The role of the campaign is constantly changing; the latest was a change in the role of the players from corps commander to army commander.   As corps commanders most of the battles were one corps v one corps.   As army commander they have four corps, and naturally attempt to bring greater odds to bear before they will fight a battle.

With twelve players campaigning over six different campaign areas there are a lot more battles produced than previously.   In addition there is the new problem of uneven battles, where two corps attack one.

We wargamed two or three of these battles, and found that the wargame was predictable and pretty boring.   The player with the smaller side simply started to retreat before the attacker could pin them.

I tried making the weaker side hold their position, but this resulted in the destruction of the weaker side.   The mechanics of the wargame being that the greater number quickly cause more casualties, which increases the odds in favour of the attacker.

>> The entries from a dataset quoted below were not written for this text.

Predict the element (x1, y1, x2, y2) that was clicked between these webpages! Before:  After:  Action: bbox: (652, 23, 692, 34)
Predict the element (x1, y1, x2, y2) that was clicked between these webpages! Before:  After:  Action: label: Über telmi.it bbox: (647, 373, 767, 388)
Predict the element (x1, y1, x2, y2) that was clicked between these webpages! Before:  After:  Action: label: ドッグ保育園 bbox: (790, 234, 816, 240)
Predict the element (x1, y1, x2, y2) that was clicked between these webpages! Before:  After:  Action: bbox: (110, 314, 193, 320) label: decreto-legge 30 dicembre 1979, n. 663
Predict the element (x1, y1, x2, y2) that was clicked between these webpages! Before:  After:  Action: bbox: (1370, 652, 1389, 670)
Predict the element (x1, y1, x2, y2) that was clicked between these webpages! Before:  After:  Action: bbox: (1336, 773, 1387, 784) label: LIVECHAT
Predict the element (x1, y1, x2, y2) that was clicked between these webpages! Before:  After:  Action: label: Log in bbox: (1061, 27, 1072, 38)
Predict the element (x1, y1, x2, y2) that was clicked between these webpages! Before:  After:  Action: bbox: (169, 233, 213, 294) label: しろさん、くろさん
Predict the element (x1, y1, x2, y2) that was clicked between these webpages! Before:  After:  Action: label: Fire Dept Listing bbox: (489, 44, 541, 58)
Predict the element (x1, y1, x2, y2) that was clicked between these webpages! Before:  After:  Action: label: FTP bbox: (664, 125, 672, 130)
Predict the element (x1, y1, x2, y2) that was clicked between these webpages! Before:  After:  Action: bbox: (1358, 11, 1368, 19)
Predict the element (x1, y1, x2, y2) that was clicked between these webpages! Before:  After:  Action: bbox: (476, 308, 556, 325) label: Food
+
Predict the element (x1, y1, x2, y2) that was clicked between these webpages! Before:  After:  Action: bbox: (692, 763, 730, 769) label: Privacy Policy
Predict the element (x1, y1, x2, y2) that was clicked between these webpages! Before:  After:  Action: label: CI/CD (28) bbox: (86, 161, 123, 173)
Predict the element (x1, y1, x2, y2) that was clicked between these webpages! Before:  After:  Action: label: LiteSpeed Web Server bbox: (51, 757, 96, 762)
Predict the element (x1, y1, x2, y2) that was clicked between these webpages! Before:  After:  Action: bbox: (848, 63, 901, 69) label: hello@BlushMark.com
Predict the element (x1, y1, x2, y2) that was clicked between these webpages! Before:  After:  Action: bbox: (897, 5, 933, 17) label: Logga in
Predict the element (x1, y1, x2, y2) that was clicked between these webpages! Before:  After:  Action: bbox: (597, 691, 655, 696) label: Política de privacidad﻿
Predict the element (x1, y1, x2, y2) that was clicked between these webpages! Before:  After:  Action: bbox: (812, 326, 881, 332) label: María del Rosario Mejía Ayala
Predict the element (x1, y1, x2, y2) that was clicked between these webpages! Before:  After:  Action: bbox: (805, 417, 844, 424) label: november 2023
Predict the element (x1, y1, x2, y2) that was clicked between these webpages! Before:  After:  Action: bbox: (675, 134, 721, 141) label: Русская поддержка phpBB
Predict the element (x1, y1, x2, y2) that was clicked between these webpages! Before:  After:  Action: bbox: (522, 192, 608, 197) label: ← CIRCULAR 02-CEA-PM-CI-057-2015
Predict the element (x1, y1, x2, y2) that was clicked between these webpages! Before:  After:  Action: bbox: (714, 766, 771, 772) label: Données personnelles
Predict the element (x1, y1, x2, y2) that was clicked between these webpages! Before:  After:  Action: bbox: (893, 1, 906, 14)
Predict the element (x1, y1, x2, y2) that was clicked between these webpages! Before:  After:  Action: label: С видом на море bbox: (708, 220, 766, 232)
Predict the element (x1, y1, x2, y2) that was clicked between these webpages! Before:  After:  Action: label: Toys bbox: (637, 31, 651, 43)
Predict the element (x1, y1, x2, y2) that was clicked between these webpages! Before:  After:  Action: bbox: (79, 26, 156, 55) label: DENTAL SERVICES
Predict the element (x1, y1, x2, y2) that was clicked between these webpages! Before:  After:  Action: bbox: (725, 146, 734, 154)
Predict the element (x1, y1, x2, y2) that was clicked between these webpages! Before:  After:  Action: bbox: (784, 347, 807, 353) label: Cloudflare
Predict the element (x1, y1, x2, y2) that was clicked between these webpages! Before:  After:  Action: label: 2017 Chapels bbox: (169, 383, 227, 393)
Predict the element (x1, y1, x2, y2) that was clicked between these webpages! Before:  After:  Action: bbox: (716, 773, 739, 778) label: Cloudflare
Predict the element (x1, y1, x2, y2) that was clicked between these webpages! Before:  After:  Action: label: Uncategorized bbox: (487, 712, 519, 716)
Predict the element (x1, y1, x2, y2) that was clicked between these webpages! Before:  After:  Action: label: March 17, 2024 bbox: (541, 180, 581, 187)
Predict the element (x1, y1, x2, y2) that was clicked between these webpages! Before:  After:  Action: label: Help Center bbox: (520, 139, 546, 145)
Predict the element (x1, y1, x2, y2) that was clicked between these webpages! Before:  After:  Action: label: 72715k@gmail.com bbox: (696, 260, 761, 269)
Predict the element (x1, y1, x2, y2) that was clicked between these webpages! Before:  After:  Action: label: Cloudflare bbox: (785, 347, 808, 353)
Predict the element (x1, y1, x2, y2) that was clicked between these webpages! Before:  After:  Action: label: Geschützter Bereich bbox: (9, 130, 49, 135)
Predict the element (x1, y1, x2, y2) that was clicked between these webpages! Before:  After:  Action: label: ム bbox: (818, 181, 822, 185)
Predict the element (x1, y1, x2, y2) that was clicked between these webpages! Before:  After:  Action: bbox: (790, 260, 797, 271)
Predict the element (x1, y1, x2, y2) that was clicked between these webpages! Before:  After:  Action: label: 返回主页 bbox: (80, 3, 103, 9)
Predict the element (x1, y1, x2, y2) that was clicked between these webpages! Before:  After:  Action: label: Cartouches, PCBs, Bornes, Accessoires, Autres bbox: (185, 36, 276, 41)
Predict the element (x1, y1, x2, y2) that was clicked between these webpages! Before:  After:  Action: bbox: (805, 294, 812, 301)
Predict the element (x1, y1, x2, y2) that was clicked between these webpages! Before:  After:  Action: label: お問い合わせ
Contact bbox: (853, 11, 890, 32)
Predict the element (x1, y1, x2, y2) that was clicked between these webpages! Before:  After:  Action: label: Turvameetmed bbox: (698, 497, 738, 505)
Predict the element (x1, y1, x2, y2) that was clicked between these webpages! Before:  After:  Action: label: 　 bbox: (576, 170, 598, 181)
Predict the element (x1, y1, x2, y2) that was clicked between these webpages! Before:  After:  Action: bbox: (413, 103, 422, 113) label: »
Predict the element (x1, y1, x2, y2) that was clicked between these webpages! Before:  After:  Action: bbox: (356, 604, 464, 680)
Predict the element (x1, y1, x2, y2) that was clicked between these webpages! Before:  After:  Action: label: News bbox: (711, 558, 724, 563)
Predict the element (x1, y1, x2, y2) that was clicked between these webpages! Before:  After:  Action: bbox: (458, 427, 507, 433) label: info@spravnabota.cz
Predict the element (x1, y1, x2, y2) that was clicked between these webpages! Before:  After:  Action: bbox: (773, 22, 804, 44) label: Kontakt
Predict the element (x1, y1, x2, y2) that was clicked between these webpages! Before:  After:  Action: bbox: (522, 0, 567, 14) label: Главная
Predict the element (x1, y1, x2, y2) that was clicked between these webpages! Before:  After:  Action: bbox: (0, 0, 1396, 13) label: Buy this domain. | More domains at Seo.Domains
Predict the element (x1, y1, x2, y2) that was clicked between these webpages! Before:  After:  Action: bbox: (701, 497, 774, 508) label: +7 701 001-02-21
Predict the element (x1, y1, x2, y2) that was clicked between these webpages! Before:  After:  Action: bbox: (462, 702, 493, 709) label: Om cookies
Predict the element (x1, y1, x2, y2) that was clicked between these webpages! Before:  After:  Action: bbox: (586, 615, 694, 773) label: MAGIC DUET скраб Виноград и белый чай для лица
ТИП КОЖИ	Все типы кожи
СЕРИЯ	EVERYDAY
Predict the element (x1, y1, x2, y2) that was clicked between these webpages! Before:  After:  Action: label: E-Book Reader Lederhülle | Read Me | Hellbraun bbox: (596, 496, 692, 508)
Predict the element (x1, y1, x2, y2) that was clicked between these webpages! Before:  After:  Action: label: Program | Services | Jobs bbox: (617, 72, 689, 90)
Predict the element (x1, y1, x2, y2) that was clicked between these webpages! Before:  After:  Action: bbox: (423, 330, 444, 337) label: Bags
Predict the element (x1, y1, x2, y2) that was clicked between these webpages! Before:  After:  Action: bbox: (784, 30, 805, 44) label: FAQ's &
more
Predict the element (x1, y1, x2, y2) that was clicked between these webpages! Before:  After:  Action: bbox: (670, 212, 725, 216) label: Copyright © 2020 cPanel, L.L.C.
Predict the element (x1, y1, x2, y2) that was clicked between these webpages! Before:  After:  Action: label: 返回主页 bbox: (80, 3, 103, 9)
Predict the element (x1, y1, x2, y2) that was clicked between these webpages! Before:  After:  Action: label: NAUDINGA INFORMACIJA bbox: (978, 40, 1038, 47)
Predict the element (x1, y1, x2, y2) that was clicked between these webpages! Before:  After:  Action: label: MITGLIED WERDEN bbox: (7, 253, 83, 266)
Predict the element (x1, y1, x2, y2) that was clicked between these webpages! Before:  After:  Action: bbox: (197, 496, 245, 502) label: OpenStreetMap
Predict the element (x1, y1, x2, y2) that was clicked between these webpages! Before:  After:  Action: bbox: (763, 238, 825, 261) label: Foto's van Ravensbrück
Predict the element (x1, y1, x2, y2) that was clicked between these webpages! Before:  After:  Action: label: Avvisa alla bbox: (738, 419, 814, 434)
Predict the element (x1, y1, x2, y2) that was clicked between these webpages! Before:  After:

I then tried to avoid such battles, by allowing the smaller force to retreat.  This seemed a perfectly reasonable solution.   I feel that most corps commanders faced with such odds would do so, if it were possible.   It has always been possible in the campaign, because such battles tend to be by accident, not as the result of a clever strategic move which cut the retreat of the smaller side.

However this was unpopular with some of the players, particularly those with the larger force, who felt it was unfair to allow the weaker side to retreat.

I then went on the wargames forum to ask if anyone had found a solution to this problem.   Perhaps there is a rule set which allows uneven combat, and I could adopt it to my rules.   Or perhaps someone running a campaign had found a solution.   The answer appears to be no.    There does not seem to be an easy way to fight a wargame at odds of two or more to one.

So back to square one.

The campaign is designed to provide interesting battles for Jan and I to wargame.   I then post a full battle report, with photographs, so that each player can see why he won or lost the battle.   They are less keen on a fictional report on how the uneven battles were resolved.

I am not sure that there is an answer that will satisfy everyone.  But it is good that it has made me question the campaign rules and how it is fought.   Even if I fought each uneven battle as a wargame there would still be dissatisfaction because the weaker side would escape without any damage at all.   And there would be little point in fighting a series of wargames where one side is doomed to destruction right from the start.

So no easy answer.  But an interesting problem.